Solving random 404 errors while editing release definition environments on TFS 2015


Dealing with too many environments


Getting straight to the point, remote chances are that you may be using way too much environments on a single release. Normally, this would never happen, as the usual route is to have dev, qa, staging, and production environments at most. And because of that, they never thought this could possibly become an issue.

When you edit a release, a web api call is made to check the current user’s permission to access each one of them. If this method happens to fail, you won’t be able to access the context menu options for each environment (such as variables or deployment conditions).


A token for me, a token for you, a token for everyone


This specific api call carries a query string property “tokens” that concatenates a token (which, I’m assuming, refers to the user) and the specified environment id for each environment present on the release definition. If this query string (or the whole url, for that matter) becomes too huge, you may get a 404 error instead of the expected result.
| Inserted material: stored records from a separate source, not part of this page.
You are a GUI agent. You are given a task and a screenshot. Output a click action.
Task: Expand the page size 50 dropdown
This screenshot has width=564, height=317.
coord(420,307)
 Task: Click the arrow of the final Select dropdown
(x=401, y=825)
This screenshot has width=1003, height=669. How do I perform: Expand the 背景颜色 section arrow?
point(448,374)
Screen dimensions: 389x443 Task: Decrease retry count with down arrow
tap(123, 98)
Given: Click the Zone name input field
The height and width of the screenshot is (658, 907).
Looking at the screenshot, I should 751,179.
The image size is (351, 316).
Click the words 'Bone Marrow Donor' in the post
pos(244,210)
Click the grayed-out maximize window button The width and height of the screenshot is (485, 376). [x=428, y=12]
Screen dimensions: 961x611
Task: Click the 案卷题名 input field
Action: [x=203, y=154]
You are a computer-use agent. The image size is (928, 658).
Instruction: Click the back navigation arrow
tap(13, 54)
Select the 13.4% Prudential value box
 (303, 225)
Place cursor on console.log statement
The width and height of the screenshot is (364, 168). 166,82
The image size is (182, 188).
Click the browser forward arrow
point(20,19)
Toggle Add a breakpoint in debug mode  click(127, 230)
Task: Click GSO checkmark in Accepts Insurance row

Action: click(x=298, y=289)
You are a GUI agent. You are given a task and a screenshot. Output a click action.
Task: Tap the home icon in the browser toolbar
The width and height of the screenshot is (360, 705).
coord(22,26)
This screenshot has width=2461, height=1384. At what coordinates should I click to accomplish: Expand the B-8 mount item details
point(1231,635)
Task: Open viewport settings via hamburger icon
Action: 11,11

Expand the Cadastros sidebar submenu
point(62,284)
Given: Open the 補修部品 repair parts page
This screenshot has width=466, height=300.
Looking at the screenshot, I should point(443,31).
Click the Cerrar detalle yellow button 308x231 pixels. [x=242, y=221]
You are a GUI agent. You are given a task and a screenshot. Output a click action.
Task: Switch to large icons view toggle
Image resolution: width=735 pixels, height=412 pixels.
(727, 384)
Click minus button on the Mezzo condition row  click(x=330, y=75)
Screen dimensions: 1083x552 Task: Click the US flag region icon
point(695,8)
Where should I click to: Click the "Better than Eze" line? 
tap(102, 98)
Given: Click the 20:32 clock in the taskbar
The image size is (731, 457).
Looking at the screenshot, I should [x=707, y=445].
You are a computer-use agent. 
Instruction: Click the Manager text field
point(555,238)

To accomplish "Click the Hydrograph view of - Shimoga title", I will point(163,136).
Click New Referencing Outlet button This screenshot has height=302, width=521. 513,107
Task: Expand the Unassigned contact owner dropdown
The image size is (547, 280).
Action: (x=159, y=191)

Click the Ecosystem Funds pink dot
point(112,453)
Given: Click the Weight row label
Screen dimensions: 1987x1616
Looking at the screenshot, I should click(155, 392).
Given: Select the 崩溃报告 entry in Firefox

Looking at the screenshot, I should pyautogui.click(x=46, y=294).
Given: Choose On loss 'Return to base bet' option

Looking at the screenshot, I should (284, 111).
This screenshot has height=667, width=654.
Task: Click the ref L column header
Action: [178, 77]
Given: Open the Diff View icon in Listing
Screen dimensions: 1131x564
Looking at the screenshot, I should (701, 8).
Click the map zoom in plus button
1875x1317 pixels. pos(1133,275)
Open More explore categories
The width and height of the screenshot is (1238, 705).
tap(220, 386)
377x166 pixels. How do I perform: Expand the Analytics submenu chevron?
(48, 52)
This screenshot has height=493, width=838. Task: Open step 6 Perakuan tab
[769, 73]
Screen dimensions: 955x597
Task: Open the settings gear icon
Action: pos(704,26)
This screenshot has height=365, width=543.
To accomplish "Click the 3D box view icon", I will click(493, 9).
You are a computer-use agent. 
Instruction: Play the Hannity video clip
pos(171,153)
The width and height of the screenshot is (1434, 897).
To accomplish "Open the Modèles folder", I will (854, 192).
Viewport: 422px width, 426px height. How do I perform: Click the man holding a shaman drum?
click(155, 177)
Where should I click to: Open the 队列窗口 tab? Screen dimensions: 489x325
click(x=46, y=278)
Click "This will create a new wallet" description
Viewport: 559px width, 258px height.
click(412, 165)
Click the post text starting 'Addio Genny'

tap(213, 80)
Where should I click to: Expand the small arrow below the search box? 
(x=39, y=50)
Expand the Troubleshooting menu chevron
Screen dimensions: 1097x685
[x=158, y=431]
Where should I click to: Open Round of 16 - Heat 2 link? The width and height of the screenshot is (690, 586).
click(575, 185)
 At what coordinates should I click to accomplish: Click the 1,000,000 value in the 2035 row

To fix that, you need access to the server where TFS is located, because a change in the tfs app web.config is required. The values that need fixing are the following: “maxUrlLength” and “maxQueryStringLength”, located at httpRuntime; “maxUrl” and “maxQueryString”, located at requestLimits.

<httpRuntime maxUrlLength="10999" maxQueryStringLength="2097151" ... />
<requestLimits maxUrl="10999" maxQueryString="2097151" ... />

Setting a higher value for them should fix the issue.